**WHAT IS NEEDED:** Every line in the records below between the one holding "Uncheck the 입력시 화면지움 checkbox" and the one holding "Given: Open the", inclusive, is to be set down exactly; all other lines are to be left out.

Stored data
______________________________

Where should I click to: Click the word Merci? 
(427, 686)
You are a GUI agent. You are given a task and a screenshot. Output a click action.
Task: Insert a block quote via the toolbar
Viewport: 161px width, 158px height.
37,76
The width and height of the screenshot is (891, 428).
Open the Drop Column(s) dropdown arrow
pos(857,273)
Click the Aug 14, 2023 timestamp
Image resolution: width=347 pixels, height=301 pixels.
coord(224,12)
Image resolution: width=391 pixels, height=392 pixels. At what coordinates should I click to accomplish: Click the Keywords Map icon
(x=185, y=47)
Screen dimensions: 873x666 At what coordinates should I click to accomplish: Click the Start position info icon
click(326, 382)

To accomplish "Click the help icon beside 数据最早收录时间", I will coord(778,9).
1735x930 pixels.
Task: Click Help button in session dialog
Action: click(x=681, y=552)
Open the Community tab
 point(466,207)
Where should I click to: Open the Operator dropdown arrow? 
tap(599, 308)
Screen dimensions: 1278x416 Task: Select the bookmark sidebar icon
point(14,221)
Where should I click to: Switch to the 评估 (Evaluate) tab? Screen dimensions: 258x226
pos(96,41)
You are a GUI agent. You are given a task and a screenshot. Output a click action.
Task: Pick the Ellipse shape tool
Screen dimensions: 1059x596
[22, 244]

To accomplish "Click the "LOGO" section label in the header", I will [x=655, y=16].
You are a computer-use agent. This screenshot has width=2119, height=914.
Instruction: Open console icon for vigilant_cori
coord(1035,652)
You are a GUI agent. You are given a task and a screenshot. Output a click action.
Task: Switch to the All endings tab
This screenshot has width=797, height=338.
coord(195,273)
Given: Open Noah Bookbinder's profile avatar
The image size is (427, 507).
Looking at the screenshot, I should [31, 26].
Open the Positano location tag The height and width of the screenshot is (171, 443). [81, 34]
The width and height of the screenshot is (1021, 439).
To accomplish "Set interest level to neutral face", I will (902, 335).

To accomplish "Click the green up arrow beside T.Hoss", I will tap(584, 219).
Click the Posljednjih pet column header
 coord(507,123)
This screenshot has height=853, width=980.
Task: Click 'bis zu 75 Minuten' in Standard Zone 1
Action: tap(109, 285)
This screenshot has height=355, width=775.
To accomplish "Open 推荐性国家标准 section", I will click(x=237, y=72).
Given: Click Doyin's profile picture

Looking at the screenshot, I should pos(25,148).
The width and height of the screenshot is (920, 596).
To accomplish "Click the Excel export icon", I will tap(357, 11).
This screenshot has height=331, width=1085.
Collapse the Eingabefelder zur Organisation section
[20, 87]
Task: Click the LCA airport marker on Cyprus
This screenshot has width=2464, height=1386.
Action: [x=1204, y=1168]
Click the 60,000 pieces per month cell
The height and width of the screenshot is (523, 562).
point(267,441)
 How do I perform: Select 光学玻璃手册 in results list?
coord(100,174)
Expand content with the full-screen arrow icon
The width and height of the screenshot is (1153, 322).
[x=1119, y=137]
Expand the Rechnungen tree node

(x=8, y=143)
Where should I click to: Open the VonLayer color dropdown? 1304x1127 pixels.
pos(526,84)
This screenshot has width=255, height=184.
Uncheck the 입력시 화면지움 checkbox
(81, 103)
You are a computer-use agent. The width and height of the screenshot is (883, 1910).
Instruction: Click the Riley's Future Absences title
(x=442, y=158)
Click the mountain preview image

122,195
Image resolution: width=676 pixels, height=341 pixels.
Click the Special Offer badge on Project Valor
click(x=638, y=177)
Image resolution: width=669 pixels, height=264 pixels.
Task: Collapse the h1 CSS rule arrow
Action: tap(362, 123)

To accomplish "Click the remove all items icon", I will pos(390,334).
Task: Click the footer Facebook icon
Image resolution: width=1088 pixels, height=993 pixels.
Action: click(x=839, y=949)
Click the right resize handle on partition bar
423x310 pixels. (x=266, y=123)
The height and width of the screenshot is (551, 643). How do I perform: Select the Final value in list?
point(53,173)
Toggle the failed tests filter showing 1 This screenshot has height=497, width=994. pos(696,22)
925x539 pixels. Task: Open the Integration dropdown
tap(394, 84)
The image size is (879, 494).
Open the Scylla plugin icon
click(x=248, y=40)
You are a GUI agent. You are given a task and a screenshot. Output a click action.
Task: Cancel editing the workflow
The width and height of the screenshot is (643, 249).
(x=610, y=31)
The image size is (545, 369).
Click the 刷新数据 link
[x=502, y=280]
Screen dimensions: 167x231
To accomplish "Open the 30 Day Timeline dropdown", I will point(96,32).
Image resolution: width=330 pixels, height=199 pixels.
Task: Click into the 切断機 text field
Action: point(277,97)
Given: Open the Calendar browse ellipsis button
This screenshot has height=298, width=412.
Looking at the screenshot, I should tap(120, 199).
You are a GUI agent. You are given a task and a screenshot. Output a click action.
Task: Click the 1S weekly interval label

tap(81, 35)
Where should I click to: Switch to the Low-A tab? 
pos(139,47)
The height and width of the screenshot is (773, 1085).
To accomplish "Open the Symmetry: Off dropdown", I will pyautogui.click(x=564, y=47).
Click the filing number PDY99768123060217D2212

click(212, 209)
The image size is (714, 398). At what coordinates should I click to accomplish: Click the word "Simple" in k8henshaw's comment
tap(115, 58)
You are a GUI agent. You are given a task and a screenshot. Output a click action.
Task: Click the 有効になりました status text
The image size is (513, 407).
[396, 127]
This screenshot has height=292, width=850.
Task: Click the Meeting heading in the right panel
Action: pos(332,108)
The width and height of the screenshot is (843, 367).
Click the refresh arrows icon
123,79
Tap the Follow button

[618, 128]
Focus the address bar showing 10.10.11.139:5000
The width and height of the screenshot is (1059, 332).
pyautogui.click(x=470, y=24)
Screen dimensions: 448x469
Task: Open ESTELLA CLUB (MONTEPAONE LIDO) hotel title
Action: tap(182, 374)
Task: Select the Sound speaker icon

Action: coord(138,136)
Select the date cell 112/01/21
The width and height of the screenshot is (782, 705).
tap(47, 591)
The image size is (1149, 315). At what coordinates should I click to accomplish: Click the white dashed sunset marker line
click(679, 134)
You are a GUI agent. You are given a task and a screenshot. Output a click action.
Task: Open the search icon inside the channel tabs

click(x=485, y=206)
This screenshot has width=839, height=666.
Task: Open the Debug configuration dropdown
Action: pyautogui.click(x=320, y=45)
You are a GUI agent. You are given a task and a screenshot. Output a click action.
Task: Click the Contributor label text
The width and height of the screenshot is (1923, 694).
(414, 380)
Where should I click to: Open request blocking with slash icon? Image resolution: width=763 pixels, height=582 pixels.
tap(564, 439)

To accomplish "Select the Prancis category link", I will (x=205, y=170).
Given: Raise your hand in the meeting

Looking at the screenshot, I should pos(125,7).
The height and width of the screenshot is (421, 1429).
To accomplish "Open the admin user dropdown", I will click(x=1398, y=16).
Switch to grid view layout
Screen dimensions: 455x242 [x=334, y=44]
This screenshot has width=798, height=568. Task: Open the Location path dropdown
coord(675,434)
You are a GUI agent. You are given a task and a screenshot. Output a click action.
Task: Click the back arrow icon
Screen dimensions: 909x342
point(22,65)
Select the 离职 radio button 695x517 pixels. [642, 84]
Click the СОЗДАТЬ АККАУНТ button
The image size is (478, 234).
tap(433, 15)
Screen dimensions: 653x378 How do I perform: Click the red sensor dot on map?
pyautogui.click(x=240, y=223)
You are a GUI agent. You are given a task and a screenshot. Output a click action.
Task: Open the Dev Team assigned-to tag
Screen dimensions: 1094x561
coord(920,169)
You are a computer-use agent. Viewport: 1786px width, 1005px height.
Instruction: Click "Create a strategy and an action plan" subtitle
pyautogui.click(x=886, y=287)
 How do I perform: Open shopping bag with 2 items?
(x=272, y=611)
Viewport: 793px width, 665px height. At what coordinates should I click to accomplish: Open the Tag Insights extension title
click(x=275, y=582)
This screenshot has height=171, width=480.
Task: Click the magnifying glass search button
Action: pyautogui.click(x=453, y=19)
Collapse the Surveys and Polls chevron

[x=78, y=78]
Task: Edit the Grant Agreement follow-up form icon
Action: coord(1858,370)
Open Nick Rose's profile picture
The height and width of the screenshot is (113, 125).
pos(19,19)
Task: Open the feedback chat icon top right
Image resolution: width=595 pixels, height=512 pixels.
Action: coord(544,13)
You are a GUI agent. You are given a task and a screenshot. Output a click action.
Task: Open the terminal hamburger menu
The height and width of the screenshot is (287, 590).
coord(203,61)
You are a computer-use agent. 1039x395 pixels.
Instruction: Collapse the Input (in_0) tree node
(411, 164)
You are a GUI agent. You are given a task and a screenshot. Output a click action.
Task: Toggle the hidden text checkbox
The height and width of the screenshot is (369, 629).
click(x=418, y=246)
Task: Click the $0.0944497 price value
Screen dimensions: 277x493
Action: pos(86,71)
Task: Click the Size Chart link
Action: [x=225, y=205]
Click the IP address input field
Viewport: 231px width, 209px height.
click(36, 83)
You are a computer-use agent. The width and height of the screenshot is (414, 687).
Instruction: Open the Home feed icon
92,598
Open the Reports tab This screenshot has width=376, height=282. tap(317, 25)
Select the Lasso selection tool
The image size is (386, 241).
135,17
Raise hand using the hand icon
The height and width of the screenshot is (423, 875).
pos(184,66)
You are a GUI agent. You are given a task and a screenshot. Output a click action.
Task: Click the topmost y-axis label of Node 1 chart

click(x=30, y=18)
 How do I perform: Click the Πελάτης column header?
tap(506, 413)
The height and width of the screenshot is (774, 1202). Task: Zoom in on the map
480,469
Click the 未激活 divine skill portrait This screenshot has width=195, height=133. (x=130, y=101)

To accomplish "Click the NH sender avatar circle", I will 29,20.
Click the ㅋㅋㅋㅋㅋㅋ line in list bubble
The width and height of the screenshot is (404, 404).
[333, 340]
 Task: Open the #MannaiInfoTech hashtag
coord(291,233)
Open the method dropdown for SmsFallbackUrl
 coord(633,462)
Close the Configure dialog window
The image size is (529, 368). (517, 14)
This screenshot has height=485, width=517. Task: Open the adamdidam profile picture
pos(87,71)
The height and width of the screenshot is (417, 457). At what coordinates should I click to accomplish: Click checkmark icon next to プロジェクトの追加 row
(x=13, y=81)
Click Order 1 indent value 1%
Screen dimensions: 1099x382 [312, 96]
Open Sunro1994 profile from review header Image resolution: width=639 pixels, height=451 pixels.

______________________________

**EXERCISE SOLUTION:**
Uncheck the 입력시 화면지움 checkbox
(81, 103)
You are a computer-use agent. The width and height of the screenshot is (883, 1910).
Instruction: Click the Riley's Future Absences title
(x=442, y=158)
Click the mountain preview image

122,195
Image resolution: width=676 pixels, height=341 pixels.
Click the Special Offer badge on Project Valor
click(x=638, y=177)
Image resolution: width=669 pixels, height=264 pixels.
Task: Collapse the h1 CSS rule arrow
Action: tap(362, 123)

To accomplish "Click the remove all items icon", I will pos(390,334).
Task: Click the footer Facebook icon
Image resolution: width=1088 pixels, height=993 pixels.
Action: click(x=839, y=949)
Click the right resize handle on partition bar
423x310 pixels. (x=266, y=123)
The height and width of the screenshot is (551, 643). How do I perform: Select the Final value in list?
point(53,173)
Toggle the failed tests filter showing 1 This screenshot has height=497, width=994. pos(696,22)
925x539 pixels. Task: Open the Integration dropdown
tap(394, 84)
The image size is (879, 494).
Open the Scylla plugin icon
click(x=248, y=40)
You are a GUI agent. You are given a task and a screenshot. Output a click action.
Task: Cancel editing the workflow
The width and height of the screenshot is (643, 249).
(x=610, y=31)
The image size is (545, 369).
Click the 刷新数据 link
[x=502, y=280]
Screen dimensions: 167x231
To accomplish "Open the 30 Day Timeline dropdown", I will point(96,32).
Image resolution: width=330 pixels, height=199 pixels.
Task: Click into the 切断機 text field
Action: point(277,97)
Given: Open the Calendar browse ellipsis button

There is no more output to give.